■ **THE REQUEST**
Pick out every line below that contains the word "Where" and copy each one. Case counts.

++++++++++++++++++++

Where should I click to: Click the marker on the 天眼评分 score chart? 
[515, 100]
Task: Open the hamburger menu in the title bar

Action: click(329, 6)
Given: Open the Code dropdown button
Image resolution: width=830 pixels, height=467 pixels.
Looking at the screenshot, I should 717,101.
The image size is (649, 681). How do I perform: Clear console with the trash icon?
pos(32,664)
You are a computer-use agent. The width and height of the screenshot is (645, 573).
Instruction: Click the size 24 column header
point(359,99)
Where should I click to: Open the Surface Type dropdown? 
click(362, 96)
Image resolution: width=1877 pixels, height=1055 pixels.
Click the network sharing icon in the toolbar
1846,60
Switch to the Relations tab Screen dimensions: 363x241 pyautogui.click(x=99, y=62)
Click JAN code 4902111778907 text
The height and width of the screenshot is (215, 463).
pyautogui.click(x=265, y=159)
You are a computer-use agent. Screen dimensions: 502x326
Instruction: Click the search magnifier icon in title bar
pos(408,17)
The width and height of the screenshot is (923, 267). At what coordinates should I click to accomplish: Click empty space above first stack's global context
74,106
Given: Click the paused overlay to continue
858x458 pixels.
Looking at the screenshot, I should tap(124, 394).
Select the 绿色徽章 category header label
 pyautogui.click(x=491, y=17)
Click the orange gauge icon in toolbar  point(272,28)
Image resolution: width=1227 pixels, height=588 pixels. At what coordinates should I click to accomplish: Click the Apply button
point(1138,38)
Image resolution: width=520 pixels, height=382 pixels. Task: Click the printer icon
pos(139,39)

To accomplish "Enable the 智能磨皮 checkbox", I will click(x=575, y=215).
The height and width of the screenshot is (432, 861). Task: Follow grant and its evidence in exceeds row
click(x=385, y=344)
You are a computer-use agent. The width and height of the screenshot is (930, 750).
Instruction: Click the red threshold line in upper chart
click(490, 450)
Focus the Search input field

++++++++++++++++++++

■ **SOLUTION TO THE PROBLEM**
Where should I click to: Click the marker on the 天眼评分 score chart? 
Where should I click to: Open the Surface Type dropdown? 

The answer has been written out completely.